Ruffer aims to deliver annual returns of twice the Bank of England base rate, which currently sits at 4% after the most recent hike. Over the last five years, aside from 2018, Ruffer has considerably outperformed this benchmark, but the company will have to deliver a strong 2023 for this to continue, especially given January’s slow start.

The portfolio underwent a slight rebalancing during the month, as investment director Duncan MacInnes and manager Jasmine Yeo upped its exposure to UK, North American, and European equities, having cut its allocation to record lows last year.

Once again, its ‘better safe than sorry’ approach prevented Ruffer from taking full advantage of January’s strong market performance, though the report justified its defensive positioning, warning that the economy is not yet out of the woods.

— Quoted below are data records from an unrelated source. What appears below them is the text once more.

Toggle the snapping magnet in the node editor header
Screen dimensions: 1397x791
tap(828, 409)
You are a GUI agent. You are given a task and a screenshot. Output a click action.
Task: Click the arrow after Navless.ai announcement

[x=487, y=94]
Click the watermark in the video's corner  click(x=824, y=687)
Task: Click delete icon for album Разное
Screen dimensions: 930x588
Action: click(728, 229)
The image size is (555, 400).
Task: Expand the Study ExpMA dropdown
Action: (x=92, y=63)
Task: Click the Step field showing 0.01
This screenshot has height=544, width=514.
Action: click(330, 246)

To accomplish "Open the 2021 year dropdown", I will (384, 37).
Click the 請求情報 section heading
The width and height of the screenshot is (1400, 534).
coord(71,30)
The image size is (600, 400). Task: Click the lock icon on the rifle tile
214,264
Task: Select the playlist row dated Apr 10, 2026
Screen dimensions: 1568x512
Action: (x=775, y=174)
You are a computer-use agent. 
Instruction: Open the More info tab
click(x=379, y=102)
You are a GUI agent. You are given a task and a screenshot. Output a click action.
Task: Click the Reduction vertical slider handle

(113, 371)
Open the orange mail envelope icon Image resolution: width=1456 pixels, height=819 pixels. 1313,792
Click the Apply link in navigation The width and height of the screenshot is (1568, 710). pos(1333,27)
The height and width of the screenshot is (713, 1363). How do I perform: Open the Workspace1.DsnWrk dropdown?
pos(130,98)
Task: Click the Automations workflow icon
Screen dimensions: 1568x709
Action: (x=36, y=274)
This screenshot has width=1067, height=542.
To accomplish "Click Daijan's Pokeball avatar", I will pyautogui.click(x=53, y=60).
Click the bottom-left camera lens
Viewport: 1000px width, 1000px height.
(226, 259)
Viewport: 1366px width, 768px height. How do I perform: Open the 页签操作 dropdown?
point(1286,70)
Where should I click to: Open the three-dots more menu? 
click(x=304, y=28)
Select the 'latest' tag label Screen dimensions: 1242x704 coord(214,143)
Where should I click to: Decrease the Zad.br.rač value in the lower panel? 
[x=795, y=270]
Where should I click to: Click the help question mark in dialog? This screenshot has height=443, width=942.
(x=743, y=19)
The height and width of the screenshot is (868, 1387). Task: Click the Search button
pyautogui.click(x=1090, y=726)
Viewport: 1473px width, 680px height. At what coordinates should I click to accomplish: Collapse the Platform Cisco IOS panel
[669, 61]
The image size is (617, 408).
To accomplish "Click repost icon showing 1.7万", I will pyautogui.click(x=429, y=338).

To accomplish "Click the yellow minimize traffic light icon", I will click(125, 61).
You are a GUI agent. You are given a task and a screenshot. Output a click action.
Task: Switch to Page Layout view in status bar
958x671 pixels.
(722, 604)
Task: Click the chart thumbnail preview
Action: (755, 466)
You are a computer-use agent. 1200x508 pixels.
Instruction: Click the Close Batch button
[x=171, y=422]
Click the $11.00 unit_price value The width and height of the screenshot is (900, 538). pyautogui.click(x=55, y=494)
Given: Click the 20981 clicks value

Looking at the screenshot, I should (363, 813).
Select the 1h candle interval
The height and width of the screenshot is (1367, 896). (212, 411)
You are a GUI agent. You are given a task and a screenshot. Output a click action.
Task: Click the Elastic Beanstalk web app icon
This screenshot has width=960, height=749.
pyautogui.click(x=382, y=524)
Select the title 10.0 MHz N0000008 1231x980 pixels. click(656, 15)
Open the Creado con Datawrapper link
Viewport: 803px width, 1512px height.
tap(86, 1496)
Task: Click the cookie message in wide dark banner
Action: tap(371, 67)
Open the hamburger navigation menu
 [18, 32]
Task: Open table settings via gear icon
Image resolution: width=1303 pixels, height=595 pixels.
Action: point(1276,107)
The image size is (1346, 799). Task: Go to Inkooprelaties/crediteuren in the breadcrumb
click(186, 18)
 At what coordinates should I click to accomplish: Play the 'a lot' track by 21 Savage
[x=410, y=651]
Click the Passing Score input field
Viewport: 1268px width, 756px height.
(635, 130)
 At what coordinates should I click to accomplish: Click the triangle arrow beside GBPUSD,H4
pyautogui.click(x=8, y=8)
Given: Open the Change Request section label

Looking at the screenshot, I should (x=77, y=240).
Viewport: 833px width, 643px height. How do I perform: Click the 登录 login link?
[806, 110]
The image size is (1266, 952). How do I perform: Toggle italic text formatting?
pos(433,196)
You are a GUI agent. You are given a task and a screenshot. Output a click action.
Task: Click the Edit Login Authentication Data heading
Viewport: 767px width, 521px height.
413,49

“Ultimately, we don’t think the major asset classes have repriced sufficiently to reflect a (US) risk-free rate of 4.5% or higher, meaning that we see few good risk-reward opportunities,” MacInnes and Yeo wrote.

“The market is salivating at the prospect of Federal Reserve interest rate cuts beginning in the summer; it might be right, but the rally means that it will now be painful if the cuts aren’t delivered.”

The biggest change was in the fund’s allocation to illiquid strategies and options, which was cut to 13.8% of portfolio assets, down from 18.5% at the end of last year.